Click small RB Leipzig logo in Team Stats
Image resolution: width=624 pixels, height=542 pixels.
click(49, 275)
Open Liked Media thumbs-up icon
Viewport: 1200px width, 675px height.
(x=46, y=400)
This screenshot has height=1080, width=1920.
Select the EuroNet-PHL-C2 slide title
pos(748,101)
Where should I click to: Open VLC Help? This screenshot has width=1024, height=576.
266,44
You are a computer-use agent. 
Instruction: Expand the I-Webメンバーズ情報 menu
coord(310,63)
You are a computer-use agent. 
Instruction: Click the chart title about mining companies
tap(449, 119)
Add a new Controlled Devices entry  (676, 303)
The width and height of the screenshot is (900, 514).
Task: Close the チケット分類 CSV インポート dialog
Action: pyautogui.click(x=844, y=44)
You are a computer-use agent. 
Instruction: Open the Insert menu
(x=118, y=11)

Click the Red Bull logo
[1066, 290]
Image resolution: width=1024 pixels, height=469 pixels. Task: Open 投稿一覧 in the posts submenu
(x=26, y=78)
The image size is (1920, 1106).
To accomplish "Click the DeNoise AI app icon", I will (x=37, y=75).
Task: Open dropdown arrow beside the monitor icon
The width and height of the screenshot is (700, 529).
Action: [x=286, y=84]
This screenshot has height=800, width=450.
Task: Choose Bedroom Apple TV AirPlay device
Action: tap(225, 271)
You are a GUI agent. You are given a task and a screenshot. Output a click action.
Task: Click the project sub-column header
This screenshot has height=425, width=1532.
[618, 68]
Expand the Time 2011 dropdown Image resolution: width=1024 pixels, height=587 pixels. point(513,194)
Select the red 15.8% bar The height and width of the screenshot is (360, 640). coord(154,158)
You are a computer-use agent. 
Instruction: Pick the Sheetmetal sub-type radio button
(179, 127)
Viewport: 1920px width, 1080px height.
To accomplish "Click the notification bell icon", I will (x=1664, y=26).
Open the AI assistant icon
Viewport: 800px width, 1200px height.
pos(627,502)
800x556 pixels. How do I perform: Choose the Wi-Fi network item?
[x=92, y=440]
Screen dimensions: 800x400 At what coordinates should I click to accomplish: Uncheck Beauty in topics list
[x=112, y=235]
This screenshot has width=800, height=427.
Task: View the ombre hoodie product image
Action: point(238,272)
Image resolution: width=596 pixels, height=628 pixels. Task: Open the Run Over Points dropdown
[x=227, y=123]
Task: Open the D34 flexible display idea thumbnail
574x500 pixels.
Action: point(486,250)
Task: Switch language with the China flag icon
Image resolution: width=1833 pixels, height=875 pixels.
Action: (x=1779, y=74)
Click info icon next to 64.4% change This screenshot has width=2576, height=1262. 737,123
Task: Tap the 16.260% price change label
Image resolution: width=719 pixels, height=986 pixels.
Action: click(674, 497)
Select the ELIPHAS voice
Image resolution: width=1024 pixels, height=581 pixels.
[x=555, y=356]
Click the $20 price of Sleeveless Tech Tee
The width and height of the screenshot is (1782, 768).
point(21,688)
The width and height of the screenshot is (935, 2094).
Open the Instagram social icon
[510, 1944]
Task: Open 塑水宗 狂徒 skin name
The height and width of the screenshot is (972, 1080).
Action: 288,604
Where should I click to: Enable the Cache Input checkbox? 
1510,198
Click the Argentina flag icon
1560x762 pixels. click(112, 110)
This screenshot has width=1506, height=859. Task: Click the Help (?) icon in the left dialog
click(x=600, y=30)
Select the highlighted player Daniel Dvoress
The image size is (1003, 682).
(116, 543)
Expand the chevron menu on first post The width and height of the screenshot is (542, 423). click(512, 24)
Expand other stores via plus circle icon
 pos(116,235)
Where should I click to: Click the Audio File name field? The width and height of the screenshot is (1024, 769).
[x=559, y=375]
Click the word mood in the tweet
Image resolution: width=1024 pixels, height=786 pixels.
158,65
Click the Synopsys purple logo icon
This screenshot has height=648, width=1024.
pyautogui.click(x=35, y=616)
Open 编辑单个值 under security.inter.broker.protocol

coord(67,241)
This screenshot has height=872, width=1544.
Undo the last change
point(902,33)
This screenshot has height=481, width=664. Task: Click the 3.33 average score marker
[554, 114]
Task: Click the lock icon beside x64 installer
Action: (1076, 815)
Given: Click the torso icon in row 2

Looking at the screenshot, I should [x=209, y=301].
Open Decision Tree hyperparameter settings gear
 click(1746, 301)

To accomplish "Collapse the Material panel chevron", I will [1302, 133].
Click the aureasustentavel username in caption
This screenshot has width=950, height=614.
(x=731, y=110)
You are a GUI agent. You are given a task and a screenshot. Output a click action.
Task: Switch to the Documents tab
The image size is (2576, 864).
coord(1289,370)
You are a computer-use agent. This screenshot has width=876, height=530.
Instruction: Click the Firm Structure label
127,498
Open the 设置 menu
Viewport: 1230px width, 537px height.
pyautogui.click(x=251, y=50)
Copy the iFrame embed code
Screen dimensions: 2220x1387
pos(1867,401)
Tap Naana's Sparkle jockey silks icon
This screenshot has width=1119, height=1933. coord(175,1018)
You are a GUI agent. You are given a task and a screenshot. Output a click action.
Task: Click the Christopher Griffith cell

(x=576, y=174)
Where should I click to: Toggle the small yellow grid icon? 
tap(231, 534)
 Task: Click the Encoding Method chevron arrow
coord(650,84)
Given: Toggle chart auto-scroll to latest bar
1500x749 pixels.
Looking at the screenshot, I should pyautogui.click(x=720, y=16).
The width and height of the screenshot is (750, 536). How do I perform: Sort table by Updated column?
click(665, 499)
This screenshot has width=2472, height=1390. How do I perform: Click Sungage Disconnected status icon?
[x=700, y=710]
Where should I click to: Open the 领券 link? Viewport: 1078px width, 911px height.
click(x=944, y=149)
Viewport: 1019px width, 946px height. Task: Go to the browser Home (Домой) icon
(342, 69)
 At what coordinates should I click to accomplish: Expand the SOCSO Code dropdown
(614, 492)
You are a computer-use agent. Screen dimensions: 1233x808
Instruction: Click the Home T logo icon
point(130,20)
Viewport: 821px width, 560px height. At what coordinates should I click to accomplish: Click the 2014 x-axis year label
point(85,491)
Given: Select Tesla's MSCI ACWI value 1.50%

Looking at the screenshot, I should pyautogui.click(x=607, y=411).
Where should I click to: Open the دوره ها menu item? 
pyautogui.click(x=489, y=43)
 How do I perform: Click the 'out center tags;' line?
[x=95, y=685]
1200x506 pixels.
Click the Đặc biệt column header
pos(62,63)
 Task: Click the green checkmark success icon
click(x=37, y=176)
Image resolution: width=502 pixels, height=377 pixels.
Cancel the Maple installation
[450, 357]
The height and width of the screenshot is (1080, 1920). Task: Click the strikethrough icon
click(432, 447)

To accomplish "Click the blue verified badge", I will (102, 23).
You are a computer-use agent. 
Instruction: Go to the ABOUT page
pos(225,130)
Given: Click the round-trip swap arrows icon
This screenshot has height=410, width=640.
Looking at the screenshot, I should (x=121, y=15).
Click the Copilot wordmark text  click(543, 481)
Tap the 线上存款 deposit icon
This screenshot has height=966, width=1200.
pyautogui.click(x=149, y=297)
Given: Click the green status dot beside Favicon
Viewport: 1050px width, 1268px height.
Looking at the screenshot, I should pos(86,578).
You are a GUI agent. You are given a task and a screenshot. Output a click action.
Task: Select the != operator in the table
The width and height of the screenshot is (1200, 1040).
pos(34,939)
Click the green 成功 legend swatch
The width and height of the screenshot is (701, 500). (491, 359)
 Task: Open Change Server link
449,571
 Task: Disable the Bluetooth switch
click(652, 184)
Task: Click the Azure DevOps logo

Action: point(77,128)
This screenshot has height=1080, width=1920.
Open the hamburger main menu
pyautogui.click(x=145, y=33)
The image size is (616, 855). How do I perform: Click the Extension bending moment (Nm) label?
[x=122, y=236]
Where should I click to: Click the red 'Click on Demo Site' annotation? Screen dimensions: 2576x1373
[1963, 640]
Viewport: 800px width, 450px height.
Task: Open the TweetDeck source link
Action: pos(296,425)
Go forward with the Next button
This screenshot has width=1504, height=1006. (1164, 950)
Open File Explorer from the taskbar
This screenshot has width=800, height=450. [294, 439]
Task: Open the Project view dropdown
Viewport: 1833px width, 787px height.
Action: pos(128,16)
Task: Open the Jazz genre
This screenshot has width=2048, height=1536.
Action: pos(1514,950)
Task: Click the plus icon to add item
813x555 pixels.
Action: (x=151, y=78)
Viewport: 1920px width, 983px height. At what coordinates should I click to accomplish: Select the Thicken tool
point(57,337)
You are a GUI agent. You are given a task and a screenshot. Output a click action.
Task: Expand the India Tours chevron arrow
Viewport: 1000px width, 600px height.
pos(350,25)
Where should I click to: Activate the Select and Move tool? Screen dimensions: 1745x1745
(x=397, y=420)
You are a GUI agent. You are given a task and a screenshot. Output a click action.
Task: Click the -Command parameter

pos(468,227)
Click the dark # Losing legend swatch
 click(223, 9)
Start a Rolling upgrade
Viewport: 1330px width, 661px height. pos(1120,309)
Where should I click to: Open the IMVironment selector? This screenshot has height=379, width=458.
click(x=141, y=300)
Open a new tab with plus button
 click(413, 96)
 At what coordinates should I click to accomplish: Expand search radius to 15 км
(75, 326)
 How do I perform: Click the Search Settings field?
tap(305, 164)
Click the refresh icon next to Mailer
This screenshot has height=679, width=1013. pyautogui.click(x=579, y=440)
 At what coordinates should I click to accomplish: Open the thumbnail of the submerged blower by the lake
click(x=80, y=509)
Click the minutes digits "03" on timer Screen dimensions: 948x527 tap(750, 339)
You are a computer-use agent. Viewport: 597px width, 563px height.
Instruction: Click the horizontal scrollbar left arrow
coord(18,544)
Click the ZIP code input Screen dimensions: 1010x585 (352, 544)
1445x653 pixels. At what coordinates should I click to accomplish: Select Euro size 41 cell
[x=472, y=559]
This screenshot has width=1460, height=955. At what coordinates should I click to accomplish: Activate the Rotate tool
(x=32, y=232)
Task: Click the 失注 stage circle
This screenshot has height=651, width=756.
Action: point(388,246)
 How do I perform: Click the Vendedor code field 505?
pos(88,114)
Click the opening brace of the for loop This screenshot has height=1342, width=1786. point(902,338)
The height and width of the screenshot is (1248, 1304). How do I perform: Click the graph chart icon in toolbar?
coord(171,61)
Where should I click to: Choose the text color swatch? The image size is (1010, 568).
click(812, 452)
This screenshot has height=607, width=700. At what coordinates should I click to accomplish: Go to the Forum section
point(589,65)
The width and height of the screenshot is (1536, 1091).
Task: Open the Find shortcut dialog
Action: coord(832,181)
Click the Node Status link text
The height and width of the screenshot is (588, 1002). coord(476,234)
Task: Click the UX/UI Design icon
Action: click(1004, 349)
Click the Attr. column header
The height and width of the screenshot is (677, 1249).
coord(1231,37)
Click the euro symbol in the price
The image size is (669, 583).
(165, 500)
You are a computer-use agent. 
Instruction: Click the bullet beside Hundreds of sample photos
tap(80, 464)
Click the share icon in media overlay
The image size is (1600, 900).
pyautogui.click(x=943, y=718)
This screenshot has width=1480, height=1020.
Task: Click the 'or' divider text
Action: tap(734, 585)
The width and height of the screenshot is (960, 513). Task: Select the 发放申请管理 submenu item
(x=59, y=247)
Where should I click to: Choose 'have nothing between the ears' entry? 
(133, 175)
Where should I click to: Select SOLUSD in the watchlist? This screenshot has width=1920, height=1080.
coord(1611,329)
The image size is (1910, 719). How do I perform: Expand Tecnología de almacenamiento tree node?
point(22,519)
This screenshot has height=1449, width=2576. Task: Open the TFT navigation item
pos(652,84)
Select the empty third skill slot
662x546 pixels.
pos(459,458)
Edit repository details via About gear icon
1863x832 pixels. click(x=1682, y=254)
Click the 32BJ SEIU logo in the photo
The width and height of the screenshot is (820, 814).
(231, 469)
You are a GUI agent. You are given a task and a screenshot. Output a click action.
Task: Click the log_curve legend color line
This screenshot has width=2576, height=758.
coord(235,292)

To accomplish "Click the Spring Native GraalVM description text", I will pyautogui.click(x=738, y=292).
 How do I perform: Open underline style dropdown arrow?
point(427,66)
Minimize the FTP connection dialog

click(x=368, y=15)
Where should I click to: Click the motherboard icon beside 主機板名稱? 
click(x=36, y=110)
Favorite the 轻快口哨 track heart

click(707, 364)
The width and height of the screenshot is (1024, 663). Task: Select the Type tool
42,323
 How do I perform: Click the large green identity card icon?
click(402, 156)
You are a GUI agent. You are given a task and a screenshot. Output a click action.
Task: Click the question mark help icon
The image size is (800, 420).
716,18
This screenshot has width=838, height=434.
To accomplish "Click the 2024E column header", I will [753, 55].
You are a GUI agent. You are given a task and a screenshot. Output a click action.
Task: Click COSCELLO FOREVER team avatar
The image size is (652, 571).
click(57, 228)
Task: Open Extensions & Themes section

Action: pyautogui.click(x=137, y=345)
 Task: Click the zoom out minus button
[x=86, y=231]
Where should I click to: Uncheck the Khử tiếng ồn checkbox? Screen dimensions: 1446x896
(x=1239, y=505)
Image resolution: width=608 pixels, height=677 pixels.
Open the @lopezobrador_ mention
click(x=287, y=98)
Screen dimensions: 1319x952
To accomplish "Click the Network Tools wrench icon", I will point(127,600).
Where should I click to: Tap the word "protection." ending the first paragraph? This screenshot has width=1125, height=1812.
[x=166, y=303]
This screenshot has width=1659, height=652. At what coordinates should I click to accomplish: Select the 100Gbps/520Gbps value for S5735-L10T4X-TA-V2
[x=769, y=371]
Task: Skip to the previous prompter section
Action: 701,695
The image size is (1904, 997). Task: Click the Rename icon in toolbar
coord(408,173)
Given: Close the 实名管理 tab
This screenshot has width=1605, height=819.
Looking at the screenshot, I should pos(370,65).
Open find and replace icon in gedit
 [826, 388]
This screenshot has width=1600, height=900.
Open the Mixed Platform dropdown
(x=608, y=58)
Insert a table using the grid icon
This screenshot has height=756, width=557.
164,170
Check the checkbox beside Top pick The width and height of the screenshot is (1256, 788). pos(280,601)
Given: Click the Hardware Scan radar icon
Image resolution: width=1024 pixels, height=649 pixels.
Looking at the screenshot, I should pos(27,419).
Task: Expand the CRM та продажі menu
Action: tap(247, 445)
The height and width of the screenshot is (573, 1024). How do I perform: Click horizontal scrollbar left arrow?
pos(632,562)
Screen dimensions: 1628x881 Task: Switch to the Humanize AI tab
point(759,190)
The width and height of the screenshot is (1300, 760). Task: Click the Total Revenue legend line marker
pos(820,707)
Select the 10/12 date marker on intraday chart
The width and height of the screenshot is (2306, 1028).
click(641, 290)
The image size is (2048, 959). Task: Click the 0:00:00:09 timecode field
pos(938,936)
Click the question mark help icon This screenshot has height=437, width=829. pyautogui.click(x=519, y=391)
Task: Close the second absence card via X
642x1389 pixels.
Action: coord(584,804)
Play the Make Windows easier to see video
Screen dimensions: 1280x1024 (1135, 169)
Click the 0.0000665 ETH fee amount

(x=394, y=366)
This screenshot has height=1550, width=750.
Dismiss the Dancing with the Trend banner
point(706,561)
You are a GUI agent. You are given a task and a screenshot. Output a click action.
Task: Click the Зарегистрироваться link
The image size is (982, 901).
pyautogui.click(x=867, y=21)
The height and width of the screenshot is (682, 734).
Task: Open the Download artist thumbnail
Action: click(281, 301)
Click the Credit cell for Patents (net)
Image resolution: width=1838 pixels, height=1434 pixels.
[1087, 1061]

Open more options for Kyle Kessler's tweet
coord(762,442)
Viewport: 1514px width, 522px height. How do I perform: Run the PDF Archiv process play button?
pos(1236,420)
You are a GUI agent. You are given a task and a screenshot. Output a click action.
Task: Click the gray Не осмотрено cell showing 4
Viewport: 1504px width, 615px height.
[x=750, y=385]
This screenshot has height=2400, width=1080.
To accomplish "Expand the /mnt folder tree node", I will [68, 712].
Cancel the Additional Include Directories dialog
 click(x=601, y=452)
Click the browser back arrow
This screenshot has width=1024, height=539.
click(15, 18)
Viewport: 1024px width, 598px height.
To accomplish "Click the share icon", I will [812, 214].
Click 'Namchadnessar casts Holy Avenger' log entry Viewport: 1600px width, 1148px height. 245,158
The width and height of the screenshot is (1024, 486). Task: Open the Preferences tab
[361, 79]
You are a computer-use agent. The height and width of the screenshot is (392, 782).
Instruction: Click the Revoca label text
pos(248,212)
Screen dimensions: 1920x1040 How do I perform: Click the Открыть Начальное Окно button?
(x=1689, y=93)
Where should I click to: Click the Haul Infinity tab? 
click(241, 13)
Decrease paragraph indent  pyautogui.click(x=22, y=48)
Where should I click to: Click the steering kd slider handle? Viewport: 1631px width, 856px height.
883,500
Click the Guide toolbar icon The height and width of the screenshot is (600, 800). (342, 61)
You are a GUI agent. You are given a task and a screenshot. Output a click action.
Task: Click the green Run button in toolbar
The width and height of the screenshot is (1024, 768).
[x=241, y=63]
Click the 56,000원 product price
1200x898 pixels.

....

= Task =
Rewrite the part of the material that opens with the line containing "Task: Disable the Bluetooth switch" and closes with the line containing "pos(350,25)" as a JSON list of strings, one string per line, leaving out blank lines.

= Exercise answer =
[
  " Task: Disable the Bluetooth switch",
  "click(652, 184)",
  "Task: Click the Azure DevOps logo",
  "Action: point(77,128)",
  "This screenshot has height=1080, width=1920.",
  "Open the hamburger main menu",
  "pyautogui.click(x=145, y=33)",
  "The image size is (616, 855). How do I perform: Click the Extension bending moment (Nm) label?",
  "[x=122, y=236]",
  "Where should I click to: Click the red 'Click on Demo Site' annotation? Screen dimensions: 2576x1373",
  "[1963, 640]",
  "Viewport: 800px width, 450px height.",
  "Task: Open the TweetDeck source link",
  "Action: pos(296,425)",
  "Go forward with the Next button",
  "This screenshot has width=1504, height=1006. (1164, 950)",
  "Open File Explorer from the taskbar",
  "This screenshot has width=800, height=450. [294, 439]",
  "Task: Open the Project view dropdown",
  "Viewport: 1833px width, 787px height.",
  "Action: pos(128,16)",
  "Task: Open the Jazz genre",
  "This screenshot has width=2048, height=1536.",
  "Action: pos(1514,950)",
  "Task: Click the plus icon to add item",
  "813x555 pixels.",
  "Action: (x=151, y=78)",
  "Viewport: 1920px width, 983px height. At what coordinates should I click to accomplish: Select the Thicken tool",
  "point(57,337)",
  "You are a GUI agent. You are given a task and a screenshot. Output a click action.",
  "Task: Expand the India Tours chevron arrow",
  "Viewport: 1000px width, 600px height.",
  "pos(350,25)"
]